Notre longue discussion à quatre est un grand moment : Jean est un passionné, je me demande bien pourquoi il n'a pas fait des sciences de la terre de manière professionnelle, parce que sa séance sur les séismes est incroyable (maquettes, power point, explications précises et complexes), sans compter que les élèves ne savent pas comment faire pour exprimer leur enthousiasme, tellement ça les intéresse. Je suis scotchée : je ne pensais vraiment que la terre, et les séismes, déclencheraient une telle réaction chez des CM1.

Du coup, nous voilà tous à réellement chercher comment aller le plus loin possible : qu'est-ce qui va passer, que vont-ils comprendre, de quoi parler, aller jusqu'où.
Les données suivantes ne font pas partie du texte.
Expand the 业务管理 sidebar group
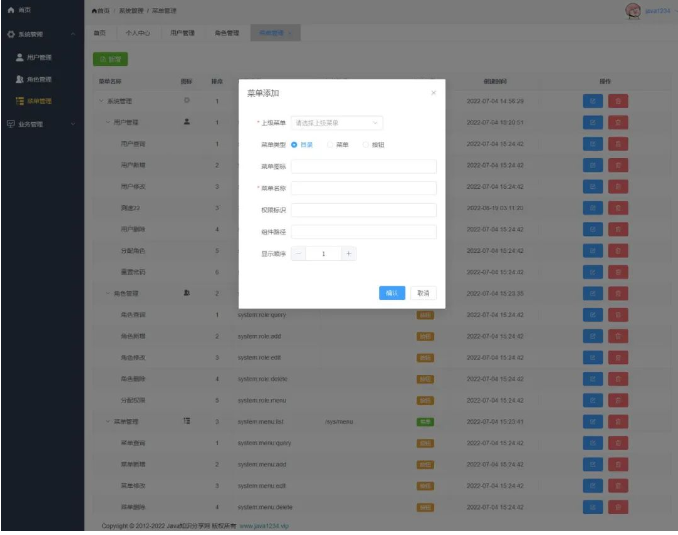678x535 pixels. [40, 124]
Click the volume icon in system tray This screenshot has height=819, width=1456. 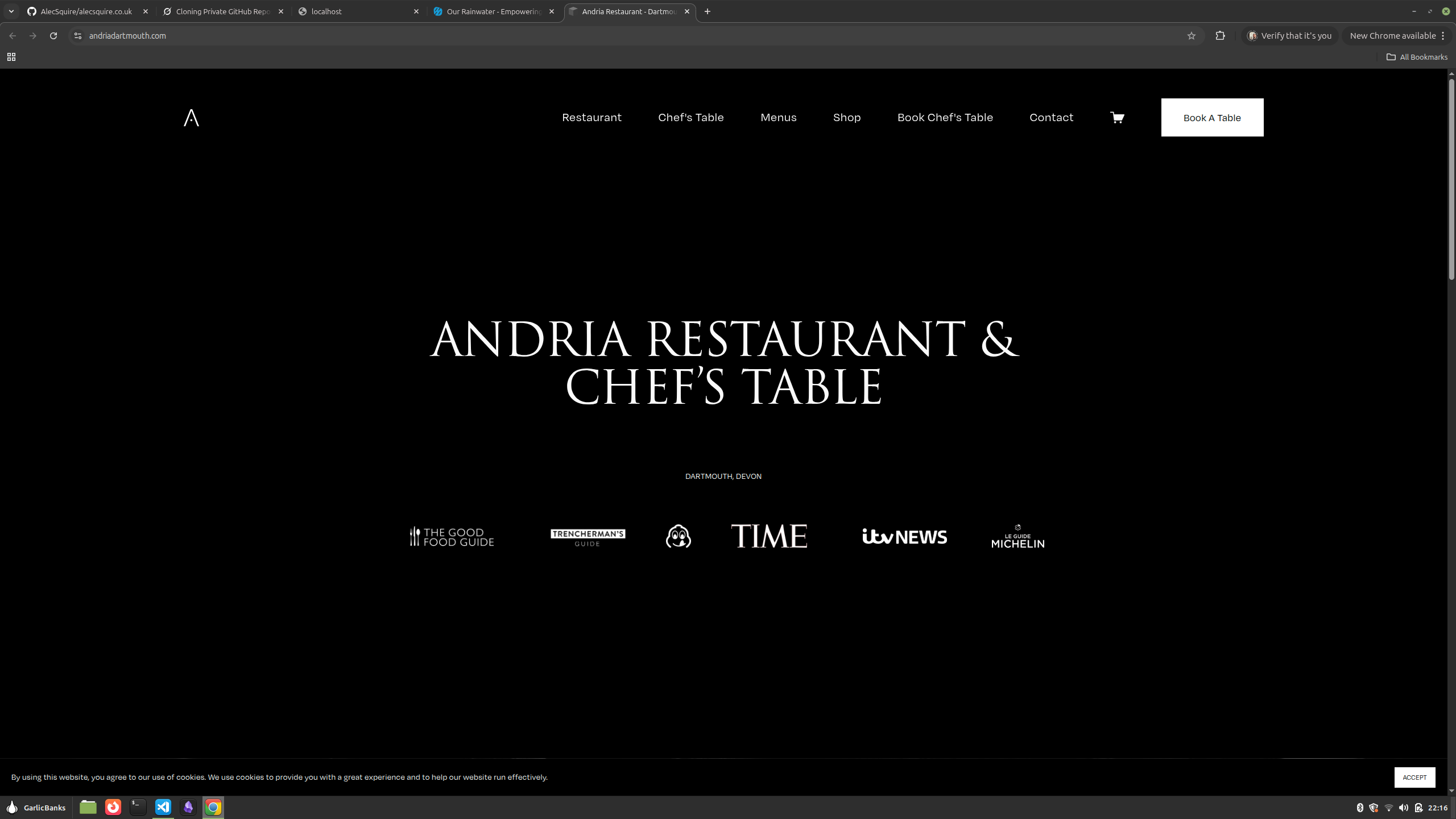1404,808
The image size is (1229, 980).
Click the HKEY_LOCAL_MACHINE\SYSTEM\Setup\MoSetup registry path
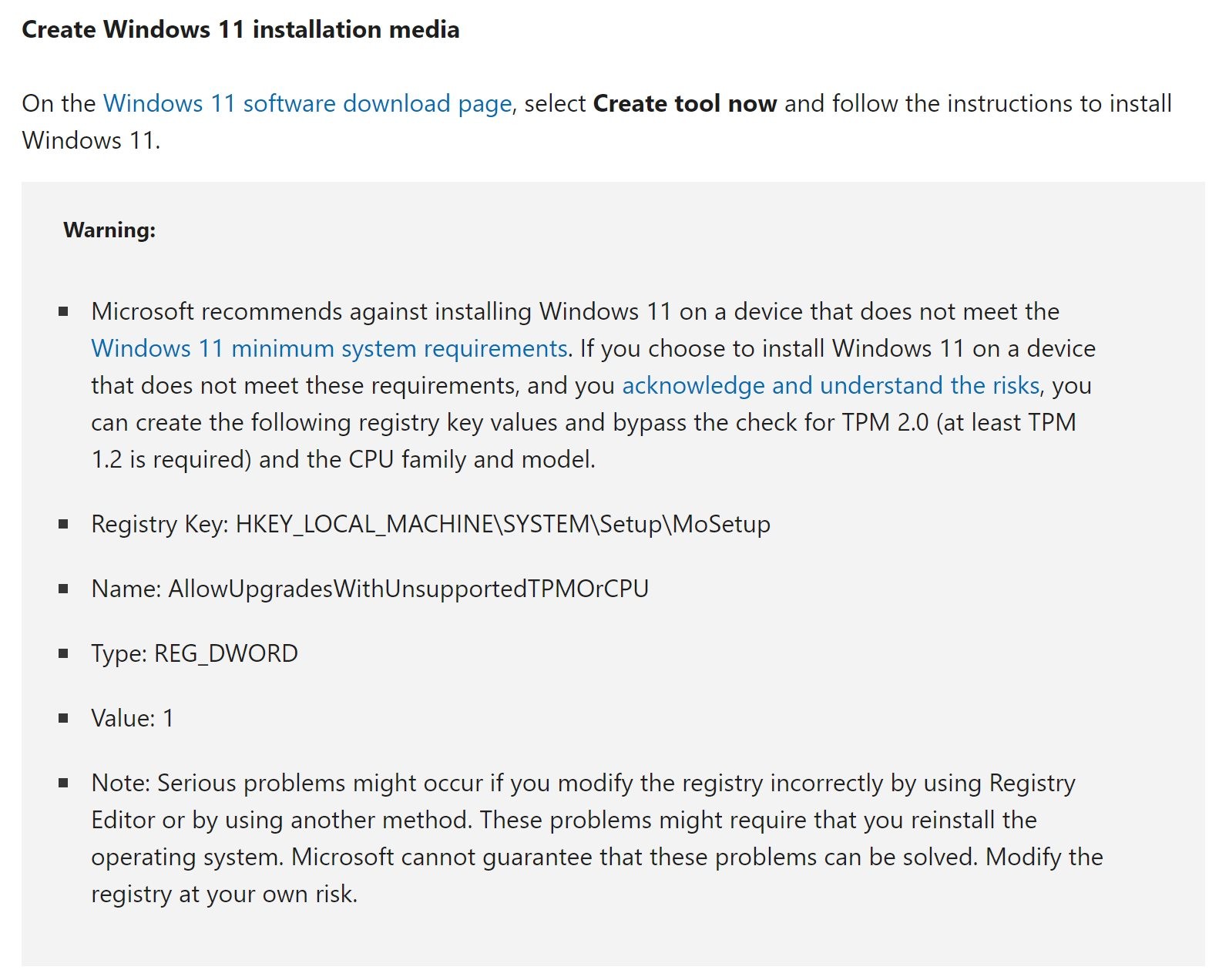pos(502,524)
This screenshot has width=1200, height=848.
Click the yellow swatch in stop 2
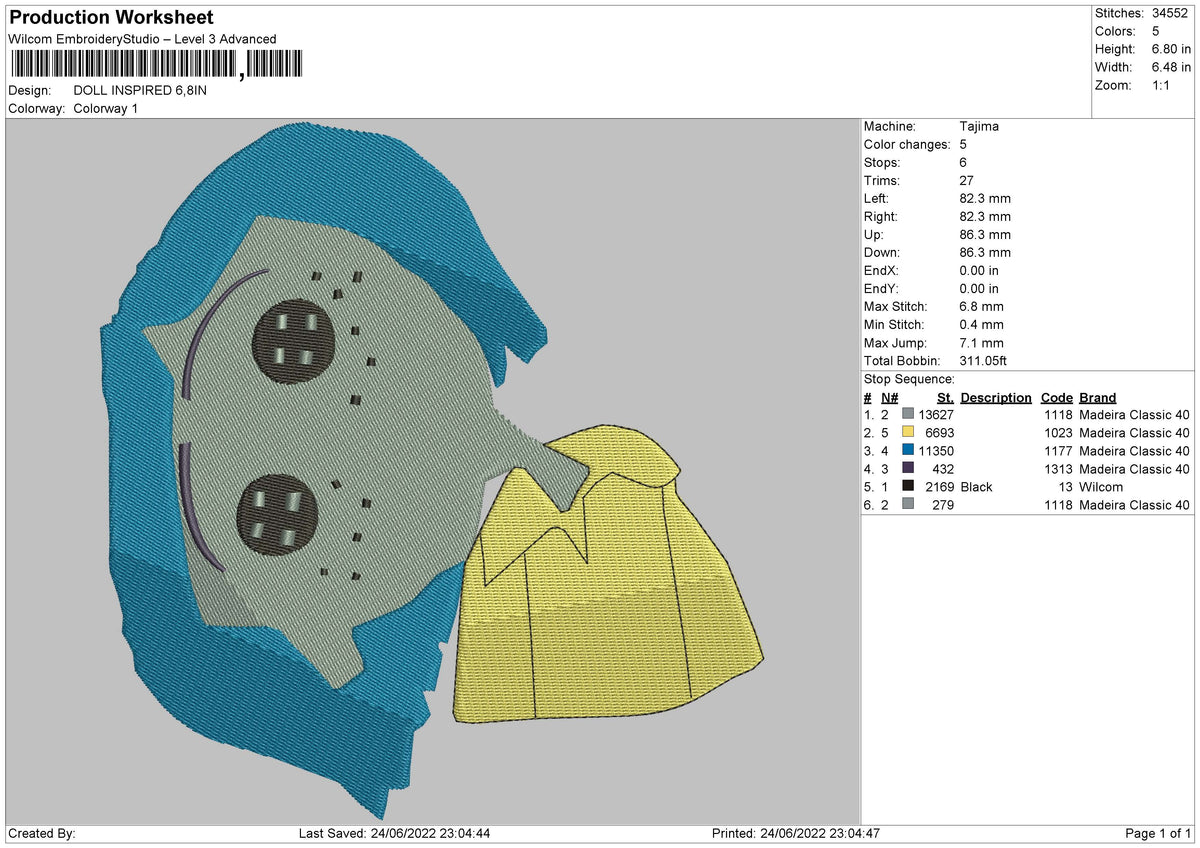[x=908, y=433]
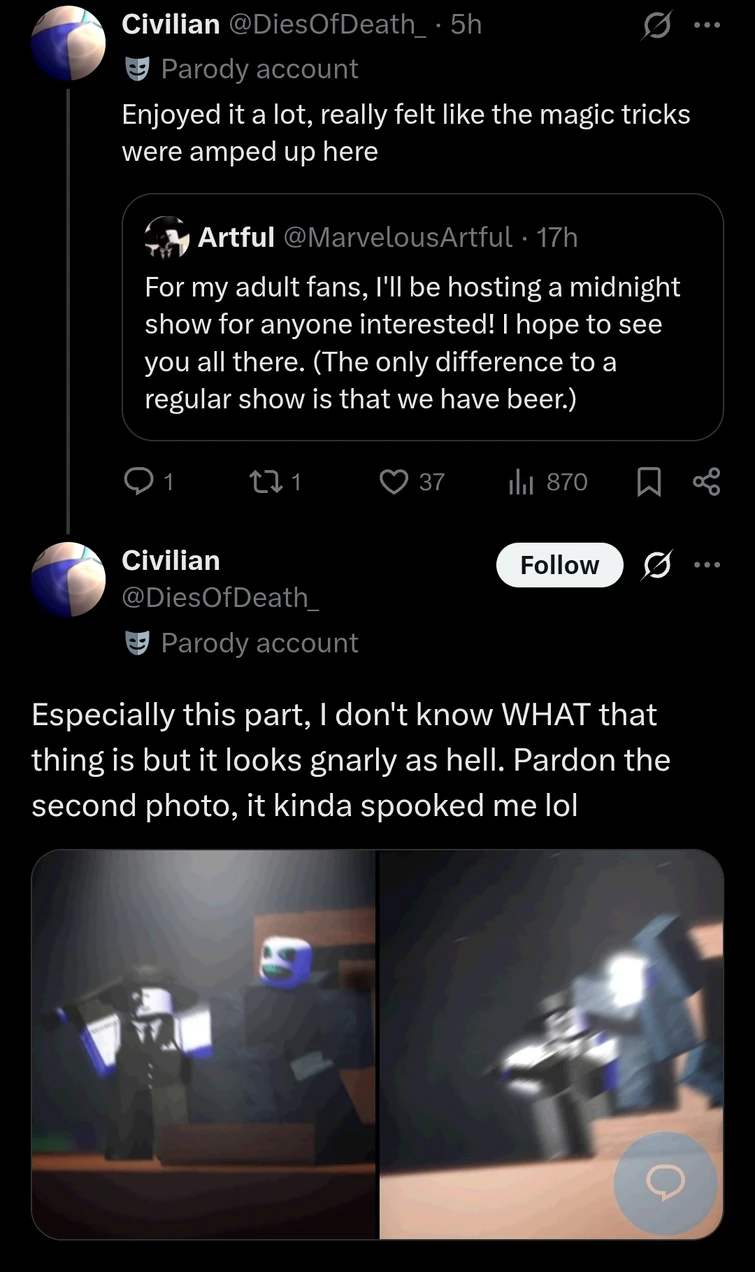Tap Civilian avatar on main tweet

(68, 579)
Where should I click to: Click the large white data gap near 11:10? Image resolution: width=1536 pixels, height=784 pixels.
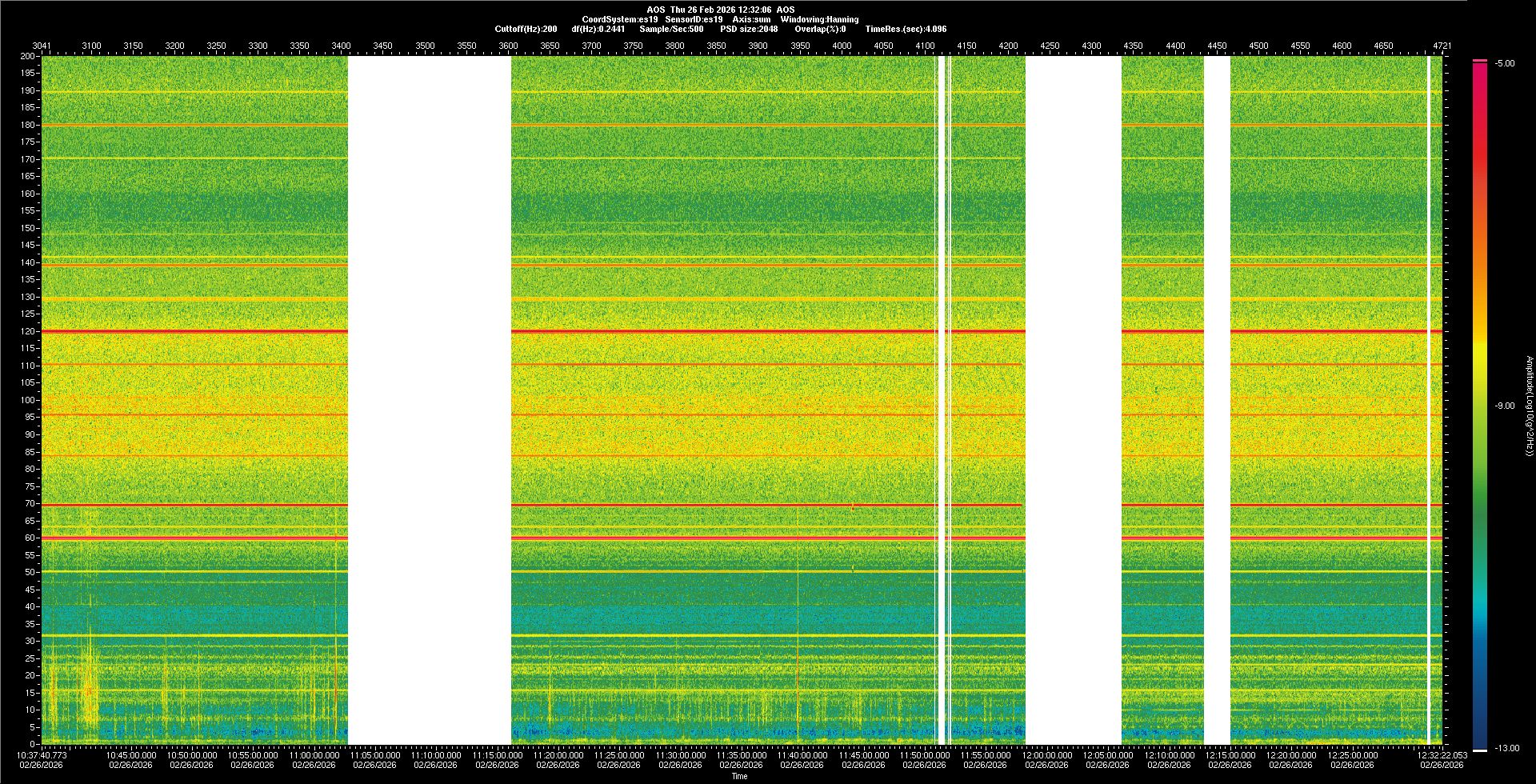point(430,400)
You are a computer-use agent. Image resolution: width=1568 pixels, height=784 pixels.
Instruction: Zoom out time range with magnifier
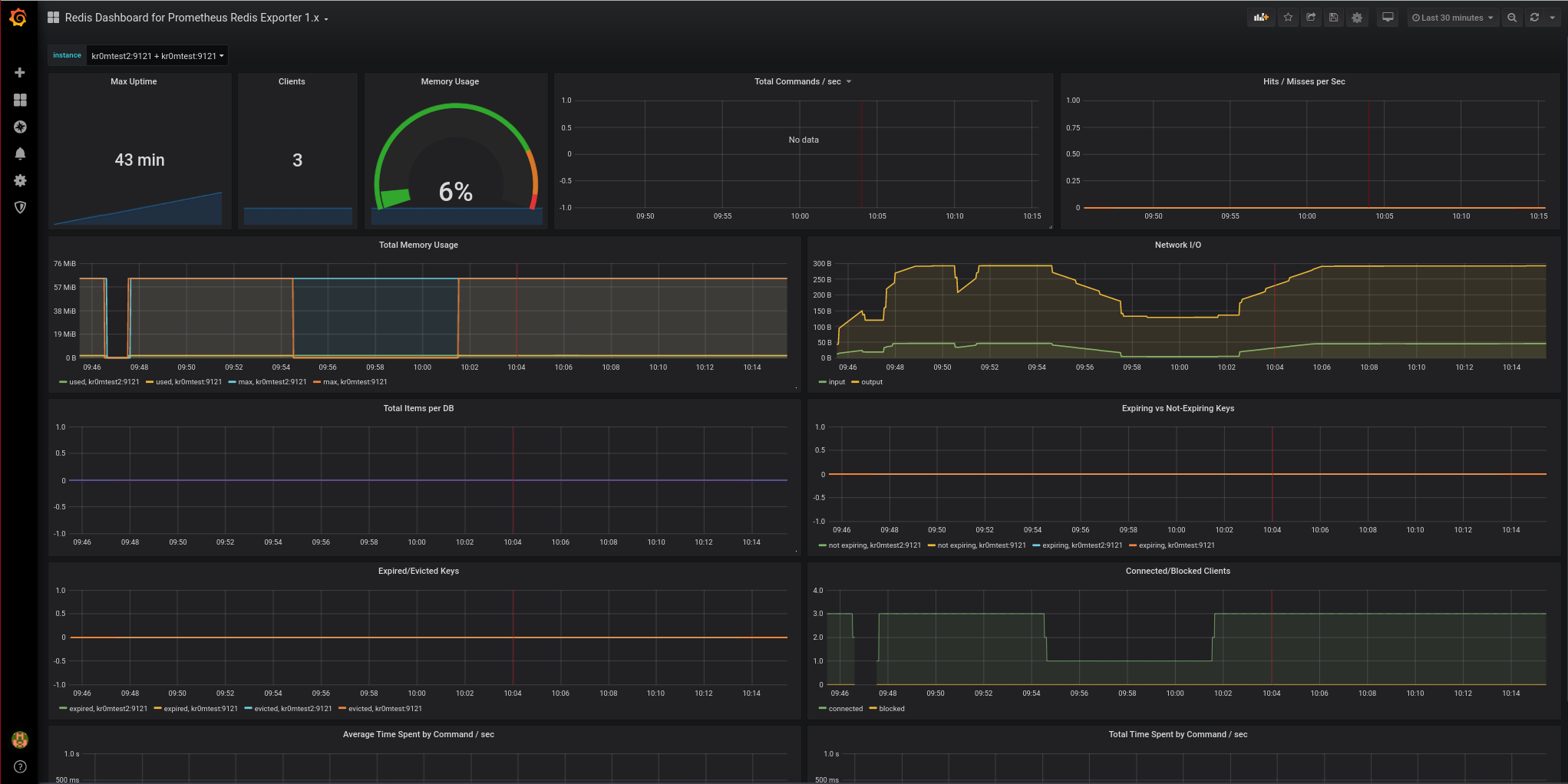pyautogui.click(x=1512, y=18)
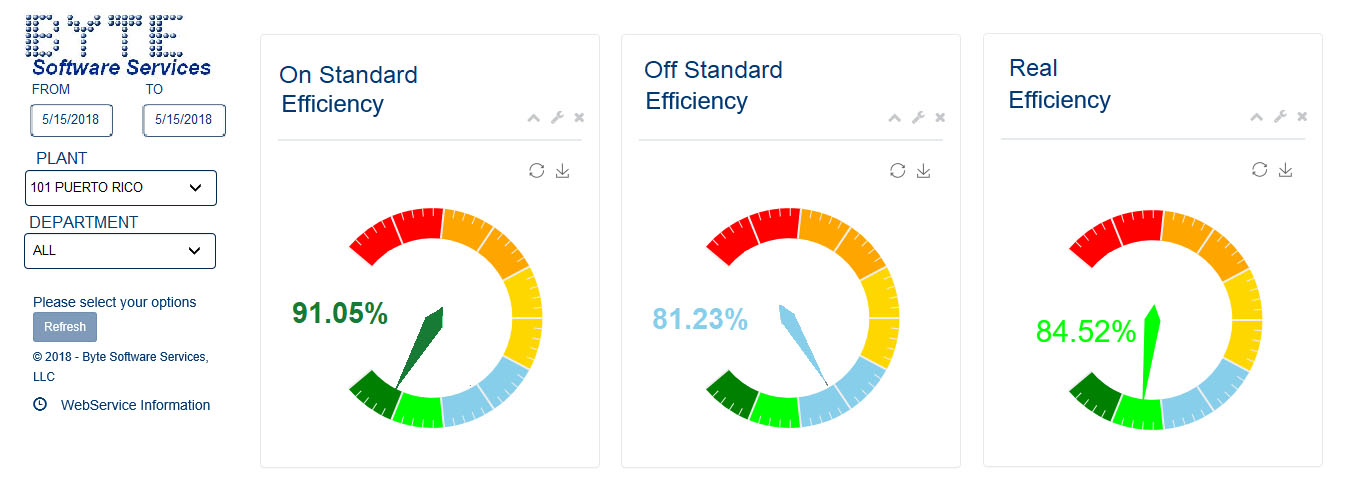Open the WebService Information link

[135, 405]
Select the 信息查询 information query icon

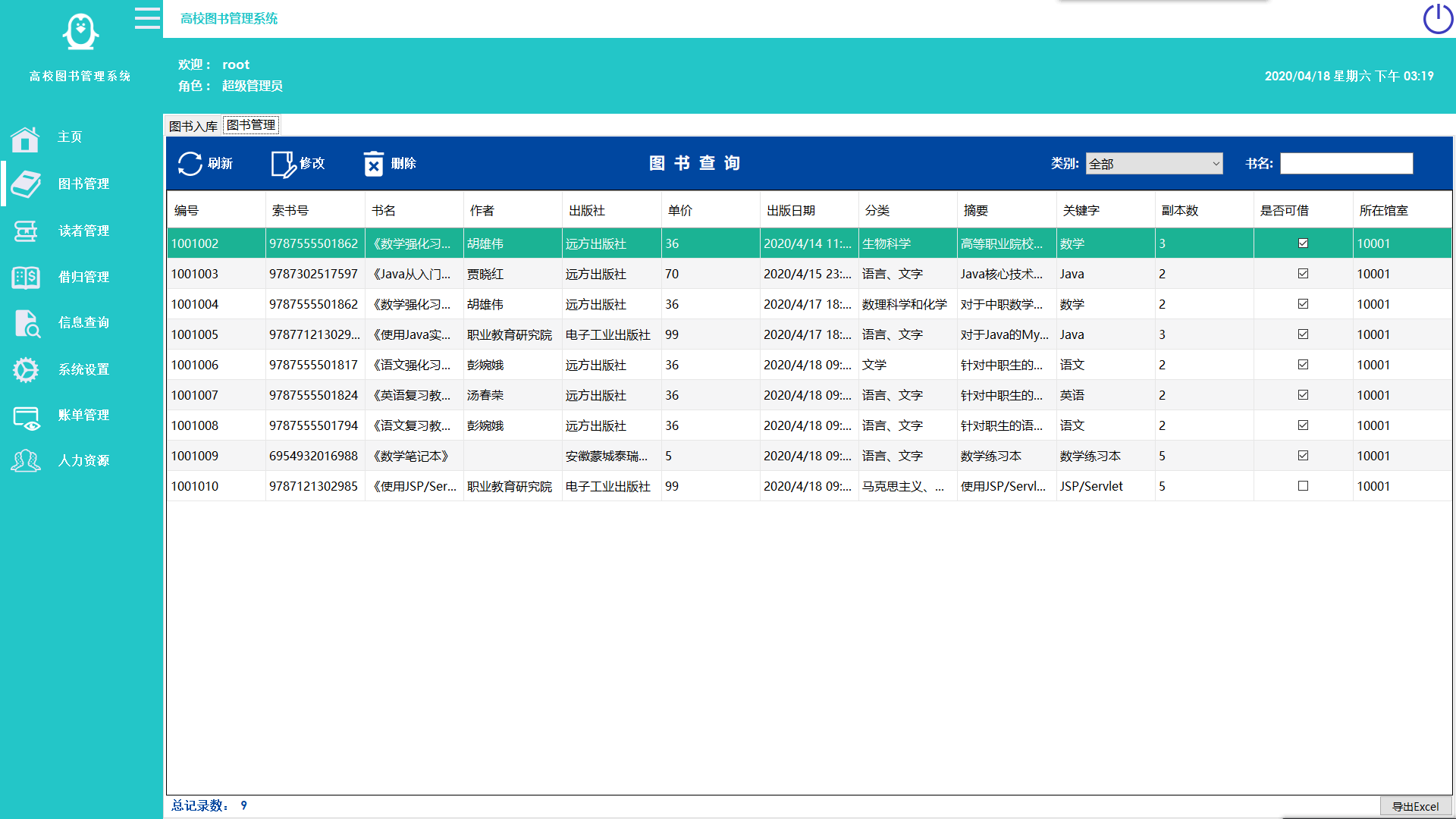(25, 323)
Nous sommes tous d'accord, après observation des réactions, que le nœud de l'histoire de cette séance c'est la relation entre faille, séisme et tsunami. Comment renforcer le lien, chez les élèves, entre les failles et les séismes, ce que n'a pas réussi à faire Jean.  Comment séparer séisme et tsunami ? Quels calculs ? Et dans la composition de la terre, s'arrêter à la croûte, ou bien parler de lithosphère ? Mais comment ? Ce n'est pas du tout simple. Aller sur le terrain ? Pour la création de la lithosphère, Jean a bricolé une fameuse maquette de dorsale animée, qui fait apparaître le nouveau matériau au fur et à mesure. Et la magnitude, qu'en faire ? Confondre avec intensité ? Ou non ? En profiter pour faire des multiplications par dix ? (ça leur ferait du bien, soit dit en passant J ).

Une incroyable impression en sortant de Rothschild. Je vois soudain la géol autrement. Et de ce côté-là AUSSI, c'est passionnant.